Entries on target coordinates
★ ★ ★
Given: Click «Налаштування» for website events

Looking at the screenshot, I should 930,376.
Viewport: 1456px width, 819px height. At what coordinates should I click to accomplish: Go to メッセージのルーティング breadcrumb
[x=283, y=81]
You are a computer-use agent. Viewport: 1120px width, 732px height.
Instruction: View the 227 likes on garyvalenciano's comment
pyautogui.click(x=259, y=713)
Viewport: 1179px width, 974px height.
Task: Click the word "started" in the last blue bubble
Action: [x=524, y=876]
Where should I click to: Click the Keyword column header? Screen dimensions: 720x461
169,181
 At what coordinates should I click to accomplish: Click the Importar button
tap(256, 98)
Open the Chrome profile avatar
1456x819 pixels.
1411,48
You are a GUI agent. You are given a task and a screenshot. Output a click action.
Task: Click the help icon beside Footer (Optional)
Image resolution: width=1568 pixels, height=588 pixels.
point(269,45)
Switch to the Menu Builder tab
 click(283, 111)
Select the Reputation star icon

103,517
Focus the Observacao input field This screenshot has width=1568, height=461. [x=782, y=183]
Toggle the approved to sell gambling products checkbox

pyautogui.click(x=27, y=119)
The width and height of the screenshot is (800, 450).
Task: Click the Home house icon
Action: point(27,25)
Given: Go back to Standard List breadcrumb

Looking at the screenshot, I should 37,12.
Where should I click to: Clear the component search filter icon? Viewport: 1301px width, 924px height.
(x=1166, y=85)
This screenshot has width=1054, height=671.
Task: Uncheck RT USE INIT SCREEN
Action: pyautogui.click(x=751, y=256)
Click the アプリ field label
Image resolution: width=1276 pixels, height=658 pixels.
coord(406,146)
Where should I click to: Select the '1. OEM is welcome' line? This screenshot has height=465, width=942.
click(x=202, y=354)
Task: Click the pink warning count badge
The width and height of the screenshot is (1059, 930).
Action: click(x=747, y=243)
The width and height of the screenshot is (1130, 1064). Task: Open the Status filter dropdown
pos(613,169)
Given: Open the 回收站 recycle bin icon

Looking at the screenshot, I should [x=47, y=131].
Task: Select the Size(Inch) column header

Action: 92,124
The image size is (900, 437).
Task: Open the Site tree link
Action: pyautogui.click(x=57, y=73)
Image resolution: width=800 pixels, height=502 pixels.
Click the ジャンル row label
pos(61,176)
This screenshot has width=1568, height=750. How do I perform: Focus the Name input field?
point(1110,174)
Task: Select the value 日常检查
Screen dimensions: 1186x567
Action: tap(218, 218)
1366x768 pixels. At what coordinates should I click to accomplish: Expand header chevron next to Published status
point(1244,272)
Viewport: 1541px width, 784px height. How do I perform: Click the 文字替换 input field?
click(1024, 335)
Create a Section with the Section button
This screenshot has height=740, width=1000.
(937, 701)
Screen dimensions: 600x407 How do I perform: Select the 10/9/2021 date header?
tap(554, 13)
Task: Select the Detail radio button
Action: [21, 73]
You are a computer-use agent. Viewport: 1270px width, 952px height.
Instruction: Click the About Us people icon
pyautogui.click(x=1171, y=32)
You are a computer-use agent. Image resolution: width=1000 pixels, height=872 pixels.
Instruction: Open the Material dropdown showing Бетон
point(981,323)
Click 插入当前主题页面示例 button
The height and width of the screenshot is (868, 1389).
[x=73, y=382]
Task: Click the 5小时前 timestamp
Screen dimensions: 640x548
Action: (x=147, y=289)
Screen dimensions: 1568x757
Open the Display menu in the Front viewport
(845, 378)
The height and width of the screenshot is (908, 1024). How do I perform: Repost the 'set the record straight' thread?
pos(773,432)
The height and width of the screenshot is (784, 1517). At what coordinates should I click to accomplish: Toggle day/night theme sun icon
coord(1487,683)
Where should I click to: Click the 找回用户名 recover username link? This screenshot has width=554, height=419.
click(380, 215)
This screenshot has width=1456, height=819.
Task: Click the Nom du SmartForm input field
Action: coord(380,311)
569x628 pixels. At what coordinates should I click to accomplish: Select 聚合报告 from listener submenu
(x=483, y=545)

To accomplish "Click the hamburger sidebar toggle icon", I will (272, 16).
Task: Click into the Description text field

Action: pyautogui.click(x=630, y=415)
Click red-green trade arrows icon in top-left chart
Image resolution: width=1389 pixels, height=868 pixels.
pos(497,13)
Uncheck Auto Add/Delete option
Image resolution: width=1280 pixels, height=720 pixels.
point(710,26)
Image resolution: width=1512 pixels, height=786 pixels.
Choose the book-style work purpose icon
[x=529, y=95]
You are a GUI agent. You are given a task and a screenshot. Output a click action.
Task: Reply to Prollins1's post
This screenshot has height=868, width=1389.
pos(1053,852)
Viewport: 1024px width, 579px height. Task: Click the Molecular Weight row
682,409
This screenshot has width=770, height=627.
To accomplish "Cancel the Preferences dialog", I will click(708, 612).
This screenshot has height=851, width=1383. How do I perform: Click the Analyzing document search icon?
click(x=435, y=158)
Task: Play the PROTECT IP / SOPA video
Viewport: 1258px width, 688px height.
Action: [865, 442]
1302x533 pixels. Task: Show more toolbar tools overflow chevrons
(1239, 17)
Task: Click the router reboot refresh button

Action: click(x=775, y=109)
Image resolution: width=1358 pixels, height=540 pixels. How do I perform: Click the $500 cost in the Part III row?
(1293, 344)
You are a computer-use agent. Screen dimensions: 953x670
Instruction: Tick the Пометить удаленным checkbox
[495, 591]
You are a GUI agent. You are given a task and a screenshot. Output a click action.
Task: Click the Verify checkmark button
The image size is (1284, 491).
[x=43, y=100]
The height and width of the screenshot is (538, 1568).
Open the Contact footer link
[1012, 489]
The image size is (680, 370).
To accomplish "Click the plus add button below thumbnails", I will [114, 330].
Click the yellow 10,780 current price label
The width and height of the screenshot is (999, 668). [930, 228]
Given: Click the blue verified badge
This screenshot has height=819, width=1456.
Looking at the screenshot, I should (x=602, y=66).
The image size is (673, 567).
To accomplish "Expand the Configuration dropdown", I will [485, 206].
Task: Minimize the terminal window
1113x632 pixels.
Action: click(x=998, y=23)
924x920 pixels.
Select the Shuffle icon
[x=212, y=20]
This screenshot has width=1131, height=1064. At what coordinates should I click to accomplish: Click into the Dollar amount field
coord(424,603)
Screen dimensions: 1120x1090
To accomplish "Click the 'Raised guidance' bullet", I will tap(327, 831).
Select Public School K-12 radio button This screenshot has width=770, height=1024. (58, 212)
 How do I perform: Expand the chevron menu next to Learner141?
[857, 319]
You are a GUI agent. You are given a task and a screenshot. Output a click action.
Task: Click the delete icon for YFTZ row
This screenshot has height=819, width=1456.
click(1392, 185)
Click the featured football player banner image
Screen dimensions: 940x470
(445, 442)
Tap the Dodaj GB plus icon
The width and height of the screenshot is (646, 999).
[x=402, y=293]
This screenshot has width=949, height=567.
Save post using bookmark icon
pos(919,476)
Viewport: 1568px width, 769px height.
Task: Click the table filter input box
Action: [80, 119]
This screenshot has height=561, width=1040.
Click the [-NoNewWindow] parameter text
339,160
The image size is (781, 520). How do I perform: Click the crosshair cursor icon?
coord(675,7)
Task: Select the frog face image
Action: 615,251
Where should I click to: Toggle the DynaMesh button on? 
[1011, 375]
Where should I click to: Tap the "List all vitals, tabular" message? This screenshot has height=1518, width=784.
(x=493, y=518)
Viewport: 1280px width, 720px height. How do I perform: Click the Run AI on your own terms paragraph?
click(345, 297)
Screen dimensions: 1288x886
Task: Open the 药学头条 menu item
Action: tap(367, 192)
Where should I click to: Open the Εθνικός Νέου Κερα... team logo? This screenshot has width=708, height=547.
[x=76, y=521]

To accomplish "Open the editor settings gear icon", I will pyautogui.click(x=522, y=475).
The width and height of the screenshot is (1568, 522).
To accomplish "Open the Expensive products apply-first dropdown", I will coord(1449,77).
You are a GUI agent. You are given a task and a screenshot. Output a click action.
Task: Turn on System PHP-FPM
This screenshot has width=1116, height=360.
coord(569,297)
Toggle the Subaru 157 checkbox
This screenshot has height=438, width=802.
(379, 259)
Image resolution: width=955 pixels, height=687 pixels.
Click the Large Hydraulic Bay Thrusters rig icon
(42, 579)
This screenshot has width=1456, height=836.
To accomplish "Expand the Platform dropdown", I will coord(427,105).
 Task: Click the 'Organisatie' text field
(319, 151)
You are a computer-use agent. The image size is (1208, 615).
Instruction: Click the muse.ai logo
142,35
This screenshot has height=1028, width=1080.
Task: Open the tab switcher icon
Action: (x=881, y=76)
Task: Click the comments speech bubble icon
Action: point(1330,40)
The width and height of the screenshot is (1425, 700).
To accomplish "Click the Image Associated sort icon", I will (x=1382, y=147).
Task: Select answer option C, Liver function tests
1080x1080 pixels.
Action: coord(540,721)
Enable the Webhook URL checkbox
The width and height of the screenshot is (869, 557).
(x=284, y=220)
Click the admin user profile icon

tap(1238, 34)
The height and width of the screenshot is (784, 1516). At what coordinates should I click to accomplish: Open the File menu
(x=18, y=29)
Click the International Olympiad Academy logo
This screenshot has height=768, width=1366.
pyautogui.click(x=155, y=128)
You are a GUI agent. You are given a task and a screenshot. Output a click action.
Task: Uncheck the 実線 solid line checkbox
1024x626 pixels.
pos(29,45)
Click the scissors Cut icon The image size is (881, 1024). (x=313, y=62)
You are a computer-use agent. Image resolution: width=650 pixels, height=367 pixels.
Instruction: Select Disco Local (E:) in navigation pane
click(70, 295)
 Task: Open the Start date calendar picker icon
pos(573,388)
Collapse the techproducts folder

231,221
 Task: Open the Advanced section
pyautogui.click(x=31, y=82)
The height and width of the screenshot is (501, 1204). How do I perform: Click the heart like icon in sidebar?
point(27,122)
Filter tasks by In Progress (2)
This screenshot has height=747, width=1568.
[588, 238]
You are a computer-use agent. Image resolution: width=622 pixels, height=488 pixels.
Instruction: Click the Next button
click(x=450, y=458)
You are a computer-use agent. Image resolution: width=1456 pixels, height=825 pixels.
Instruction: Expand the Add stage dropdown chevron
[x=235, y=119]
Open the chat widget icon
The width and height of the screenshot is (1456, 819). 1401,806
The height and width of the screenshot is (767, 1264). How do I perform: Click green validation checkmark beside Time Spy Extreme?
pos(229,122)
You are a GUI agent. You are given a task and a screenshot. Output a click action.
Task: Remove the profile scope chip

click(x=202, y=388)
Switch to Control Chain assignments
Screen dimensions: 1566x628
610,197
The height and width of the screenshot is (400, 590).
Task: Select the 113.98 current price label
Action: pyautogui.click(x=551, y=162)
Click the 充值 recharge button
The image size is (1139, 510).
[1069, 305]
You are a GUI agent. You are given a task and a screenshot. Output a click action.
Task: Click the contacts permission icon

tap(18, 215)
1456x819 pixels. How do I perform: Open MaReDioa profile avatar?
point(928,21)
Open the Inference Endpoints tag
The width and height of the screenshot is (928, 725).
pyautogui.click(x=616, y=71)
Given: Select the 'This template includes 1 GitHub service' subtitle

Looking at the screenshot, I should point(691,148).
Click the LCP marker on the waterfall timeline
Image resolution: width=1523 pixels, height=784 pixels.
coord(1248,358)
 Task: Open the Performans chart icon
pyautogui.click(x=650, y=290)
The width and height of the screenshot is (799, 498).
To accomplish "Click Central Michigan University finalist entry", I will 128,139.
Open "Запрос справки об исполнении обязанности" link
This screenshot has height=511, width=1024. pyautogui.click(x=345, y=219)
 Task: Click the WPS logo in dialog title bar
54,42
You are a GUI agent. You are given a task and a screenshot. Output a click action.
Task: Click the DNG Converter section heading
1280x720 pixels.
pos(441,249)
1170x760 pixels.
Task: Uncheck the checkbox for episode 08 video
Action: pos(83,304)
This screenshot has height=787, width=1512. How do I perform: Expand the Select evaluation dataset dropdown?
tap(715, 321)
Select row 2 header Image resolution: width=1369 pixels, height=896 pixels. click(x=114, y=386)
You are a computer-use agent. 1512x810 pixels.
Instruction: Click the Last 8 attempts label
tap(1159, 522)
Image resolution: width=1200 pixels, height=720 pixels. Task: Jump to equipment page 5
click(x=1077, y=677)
★ ★ ★
▸ TASK STATEMENT:
Please write out the items in the part that opens with the line containing "How do I perform: Expand the chevron" and closes with the line containing "Action: [80, 119]", substituting "ribbon" for "bookmark" and keeping everything else the same.

▸ SOLUTION TO THE EXERCISE:
 How do I perform: Expand the chevron menu next to Learner141?
[857, 319]
You are a GUI agent. You are given a task and a screenshot. Output a click action.
Task: Click the delete icon for YFTZ row
This screenshot has height=819, width=1456.
click(1392, 185)
Click the featured football player banner image
Screen dimensions: 940x470
(445, 442)
Tap the Dodaj GB plus icon
The width and height of the screenshot is (646, 999).
[x=402, y=293]
This screenshot has width=949, height=567.
Save post using ribbon icon
pos(919,476)
Viewport: 1568px width, 769px height.
Task: Click the table filter input box
Action: [80, 119]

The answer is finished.